Johnny Cash at San Quentin (The Complete 1969 Concert)
Prison sucks, and Johnny Cash makes no bones about that. But in this defiant prison concert, he pulls fire, freedom, and even fun, out of that long darkness.
The Man in Black, himself an ex-con, stands proud in front of a roomful of tough convicts. He jokes, swears and takes shots at the warden, the guards and the whole prison racket.
"San Quentin, you been living hell to me!It's his third trip there, and the roars, whistles and cheers let him know he is very welcome. These cons know a strong man, and a true one, when they see and hear him.
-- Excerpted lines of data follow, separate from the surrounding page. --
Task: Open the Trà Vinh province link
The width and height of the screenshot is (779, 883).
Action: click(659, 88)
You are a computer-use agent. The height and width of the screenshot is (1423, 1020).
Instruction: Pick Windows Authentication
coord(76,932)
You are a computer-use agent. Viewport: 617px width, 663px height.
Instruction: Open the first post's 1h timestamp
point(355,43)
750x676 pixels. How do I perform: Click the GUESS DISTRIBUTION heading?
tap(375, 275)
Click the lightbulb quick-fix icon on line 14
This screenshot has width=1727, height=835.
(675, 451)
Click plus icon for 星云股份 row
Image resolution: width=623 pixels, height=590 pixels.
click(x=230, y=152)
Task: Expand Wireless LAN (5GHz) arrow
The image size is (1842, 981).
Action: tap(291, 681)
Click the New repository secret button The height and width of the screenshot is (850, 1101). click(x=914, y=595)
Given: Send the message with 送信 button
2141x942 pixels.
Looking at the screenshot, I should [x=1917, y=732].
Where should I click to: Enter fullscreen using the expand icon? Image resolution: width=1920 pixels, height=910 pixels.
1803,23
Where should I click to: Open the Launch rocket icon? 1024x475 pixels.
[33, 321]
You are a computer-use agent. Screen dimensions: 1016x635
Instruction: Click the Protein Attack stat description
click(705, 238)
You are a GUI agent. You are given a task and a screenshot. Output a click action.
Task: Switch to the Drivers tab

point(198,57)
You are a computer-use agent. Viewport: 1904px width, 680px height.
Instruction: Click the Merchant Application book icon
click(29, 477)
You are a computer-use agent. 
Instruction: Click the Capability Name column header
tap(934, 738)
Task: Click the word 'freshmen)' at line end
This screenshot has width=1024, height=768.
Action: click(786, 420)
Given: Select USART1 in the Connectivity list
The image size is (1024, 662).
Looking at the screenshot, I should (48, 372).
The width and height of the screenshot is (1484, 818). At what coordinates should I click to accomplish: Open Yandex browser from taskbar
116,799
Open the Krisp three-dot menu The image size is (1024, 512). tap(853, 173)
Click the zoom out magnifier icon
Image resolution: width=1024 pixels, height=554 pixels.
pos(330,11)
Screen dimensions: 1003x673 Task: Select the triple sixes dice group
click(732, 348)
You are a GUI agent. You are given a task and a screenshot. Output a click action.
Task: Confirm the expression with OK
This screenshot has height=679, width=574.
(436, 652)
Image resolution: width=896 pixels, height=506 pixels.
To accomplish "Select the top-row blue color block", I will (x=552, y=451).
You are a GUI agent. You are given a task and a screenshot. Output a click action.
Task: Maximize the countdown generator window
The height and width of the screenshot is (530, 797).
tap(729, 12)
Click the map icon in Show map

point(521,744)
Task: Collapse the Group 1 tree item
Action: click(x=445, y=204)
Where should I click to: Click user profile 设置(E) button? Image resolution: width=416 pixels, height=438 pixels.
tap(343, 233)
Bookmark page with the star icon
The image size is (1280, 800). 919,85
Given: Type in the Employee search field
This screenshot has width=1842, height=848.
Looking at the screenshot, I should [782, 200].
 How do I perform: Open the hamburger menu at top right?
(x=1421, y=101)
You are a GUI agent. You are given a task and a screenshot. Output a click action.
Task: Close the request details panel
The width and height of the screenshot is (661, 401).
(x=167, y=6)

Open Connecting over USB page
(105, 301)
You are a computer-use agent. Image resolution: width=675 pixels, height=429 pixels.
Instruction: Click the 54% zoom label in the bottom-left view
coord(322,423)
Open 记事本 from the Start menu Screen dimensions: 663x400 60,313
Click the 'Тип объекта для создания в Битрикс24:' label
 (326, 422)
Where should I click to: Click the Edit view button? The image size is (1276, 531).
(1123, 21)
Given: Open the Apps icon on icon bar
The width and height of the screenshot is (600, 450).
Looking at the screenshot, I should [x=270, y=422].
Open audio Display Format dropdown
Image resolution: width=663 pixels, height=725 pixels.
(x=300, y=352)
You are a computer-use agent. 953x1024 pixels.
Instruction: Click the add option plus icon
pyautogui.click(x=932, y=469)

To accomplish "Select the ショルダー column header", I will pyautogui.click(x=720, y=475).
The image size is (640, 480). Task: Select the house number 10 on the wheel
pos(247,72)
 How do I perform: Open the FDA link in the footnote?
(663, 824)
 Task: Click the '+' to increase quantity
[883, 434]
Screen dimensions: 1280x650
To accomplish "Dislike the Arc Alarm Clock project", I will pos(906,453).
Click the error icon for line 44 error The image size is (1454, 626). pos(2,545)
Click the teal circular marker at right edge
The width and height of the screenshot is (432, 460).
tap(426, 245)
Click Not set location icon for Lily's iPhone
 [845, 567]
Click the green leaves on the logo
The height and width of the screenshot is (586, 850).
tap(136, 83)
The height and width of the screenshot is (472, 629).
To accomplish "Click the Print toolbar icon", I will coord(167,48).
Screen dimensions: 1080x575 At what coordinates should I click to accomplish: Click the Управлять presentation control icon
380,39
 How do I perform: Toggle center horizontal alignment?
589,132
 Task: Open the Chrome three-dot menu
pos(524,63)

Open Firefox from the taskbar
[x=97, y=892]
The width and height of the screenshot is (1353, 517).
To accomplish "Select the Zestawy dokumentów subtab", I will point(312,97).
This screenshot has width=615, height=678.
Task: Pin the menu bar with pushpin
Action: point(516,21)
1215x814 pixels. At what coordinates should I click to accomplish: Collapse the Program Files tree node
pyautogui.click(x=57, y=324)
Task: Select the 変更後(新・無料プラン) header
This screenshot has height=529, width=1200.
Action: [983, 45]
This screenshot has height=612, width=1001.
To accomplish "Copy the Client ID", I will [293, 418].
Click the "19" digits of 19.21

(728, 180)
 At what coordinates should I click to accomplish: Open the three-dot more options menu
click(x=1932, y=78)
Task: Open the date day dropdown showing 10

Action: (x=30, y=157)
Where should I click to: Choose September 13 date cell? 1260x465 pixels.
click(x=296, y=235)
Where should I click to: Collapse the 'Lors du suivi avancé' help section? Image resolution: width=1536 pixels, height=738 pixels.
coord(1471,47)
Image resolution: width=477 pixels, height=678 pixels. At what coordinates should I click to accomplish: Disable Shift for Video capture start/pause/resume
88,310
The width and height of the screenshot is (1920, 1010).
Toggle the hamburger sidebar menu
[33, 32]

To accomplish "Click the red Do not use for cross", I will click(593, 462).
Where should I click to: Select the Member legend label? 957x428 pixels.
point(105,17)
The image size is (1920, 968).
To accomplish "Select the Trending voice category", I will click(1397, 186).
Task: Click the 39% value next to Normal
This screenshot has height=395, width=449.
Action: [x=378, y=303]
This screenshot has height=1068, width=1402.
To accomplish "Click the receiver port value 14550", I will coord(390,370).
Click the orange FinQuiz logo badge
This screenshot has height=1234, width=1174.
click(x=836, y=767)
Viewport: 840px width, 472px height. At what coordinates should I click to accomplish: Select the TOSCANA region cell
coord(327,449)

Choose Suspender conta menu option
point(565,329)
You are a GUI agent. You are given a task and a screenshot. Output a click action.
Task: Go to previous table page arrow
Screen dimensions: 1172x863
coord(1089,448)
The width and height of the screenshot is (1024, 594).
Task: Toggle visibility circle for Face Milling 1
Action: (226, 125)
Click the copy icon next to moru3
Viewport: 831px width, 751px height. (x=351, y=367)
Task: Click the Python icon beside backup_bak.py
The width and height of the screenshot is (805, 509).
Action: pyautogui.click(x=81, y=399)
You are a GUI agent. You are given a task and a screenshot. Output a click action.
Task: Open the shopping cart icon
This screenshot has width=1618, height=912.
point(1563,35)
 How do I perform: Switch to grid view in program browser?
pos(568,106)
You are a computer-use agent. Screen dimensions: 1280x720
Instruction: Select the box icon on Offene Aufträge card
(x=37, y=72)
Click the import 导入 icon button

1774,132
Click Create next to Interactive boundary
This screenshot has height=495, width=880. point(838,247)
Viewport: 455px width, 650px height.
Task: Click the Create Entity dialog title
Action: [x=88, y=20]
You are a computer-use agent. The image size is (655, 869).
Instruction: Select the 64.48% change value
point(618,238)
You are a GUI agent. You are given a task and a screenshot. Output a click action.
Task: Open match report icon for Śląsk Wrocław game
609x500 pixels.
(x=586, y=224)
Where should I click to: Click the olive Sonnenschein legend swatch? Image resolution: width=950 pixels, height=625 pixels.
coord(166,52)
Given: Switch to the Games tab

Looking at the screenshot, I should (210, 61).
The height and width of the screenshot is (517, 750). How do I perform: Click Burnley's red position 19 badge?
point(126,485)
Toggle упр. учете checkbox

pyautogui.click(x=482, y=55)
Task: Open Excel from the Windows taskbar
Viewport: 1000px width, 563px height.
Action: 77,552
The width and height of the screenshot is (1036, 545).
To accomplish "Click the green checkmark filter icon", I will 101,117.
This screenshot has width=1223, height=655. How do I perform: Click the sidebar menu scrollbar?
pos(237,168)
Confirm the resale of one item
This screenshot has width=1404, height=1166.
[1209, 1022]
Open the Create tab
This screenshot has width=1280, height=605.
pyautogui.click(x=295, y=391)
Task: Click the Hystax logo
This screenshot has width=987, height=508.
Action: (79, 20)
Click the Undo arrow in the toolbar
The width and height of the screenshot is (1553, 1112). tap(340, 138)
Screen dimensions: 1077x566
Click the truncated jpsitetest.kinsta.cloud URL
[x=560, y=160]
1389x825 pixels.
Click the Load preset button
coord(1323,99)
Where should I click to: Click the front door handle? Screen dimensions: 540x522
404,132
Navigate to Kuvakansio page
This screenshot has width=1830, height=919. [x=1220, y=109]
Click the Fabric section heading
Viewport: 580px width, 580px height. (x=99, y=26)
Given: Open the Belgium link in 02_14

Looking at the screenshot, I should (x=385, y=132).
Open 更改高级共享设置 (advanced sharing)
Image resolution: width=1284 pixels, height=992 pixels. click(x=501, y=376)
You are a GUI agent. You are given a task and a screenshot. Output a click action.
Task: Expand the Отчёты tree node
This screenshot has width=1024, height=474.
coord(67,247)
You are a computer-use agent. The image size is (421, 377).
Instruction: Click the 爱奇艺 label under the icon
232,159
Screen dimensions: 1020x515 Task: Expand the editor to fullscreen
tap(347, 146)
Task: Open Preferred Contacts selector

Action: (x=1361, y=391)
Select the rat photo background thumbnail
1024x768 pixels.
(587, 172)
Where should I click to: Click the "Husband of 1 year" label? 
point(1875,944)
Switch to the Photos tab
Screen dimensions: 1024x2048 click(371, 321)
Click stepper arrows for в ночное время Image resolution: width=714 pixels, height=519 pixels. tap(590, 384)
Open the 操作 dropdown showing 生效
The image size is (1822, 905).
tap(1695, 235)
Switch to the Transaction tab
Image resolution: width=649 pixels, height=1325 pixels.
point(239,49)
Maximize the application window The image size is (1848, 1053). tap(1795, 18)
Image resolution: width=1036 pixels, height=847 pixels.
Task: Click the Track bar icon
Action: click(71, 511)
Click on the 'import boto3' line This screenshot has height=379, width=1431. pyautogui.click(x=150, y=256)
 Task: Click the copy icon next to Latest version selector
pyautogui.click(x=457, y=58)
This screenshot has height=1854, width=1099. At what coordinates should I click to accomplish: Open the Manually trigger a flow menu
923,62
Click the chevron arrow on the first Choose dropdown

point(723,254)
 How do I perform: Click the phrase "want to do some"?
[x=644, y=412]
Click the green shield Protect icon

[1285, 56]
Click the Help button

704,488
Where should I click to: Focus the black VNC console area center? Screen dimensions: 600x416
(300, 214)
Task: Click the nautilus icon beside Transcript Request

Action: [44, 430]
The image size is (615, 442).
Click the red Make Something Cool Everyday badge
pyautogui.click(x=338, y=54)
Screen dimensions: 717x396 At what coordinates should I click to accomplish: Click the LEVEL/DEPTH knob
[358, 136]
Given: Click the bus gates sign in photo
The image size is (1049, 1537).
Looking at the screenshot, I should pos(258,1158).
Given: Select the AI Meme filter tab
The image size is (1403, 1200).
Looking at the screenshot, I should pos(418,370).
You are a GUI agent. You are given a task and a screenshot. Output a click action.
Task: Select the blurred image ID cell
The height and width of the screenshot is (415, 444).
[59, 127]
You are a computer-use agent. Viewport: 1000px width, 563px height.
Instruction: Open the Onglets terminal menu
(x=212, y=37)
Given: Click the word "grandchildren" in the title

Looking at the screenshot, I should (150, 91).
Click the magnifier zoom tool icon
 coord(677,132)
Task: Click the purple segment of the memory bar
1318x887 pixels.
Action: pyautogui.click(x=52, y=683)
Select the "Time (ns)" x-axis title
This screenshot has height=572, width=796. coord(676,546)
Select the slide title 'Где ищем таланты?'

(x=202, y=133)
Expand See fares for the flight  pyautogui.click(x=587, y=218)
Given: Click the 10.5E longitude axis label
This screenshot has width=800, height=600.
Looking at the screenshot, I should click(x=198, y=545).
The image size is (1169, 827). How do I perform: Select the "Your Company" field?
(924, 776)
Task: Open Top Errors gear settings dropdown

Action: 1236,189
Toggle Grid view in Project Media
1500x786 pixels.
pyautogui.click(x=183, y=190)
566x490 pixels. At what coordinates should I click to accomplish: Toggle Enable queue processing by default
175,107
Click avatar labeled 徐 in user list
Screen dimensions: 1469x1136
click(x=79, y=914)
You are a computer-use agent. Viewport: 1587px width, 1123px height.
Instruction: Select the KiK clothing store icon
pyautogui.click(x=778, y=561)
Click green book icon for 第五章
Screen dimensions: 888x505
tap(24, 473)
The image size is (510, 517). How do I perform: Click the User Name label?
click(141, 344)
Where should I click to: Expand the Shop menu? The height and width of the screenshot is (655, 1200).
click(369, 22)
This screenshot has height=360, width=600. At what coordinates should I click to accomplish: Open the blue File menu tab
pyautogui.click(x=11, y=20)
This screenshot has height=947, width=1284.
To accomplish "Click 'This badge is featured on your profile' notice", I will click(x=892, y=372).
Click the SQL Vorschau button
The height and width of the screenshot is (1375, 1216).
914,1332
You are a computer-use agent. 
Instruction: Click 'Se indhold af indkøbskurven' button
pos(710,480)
Johnny Cash has long been the most credible country singer alive, as his recent albums and anthology attest. (His personal endorsement of Bob Dylan on this cd and on the Cash TV show was a milestone for Dylan.) He never shied away from hard truth, delivered straight up. To his great credit, Cash was the first Nashville artist to condemn the Vietnam War,a brave step, indeed.
Live At San Quentin was Cash's most popular album, released in 1969 and Number One on Billboard's album chart for four weeks that Woodstock summer. The popularity was well-deserved, as this cd is close to a definitive sketch of Johnny Cash at his most powerful and wide-ranging. Oldtime folk music ("Wreck of the Old 97"), touching spirituals ("Peace in the Valley"), rockabilly ("I Walk the Line"), a Dylan cover ("Wanted Man") and a song so corny only Cash himself could pull it off to laughter and wild applause ("A Boy Named Sue").
This reissue cd includes a half-dozen songs not on the original album, interesting liner notes by Merle Haggard, (who first saw Cash perform when Hag himself was a prisoner), and June Carter Cash, (who admits she was scared half to death standing by her man in that jail), and some great photos, including one of Johnny tossing a not-subtle "bird" to the camera crew.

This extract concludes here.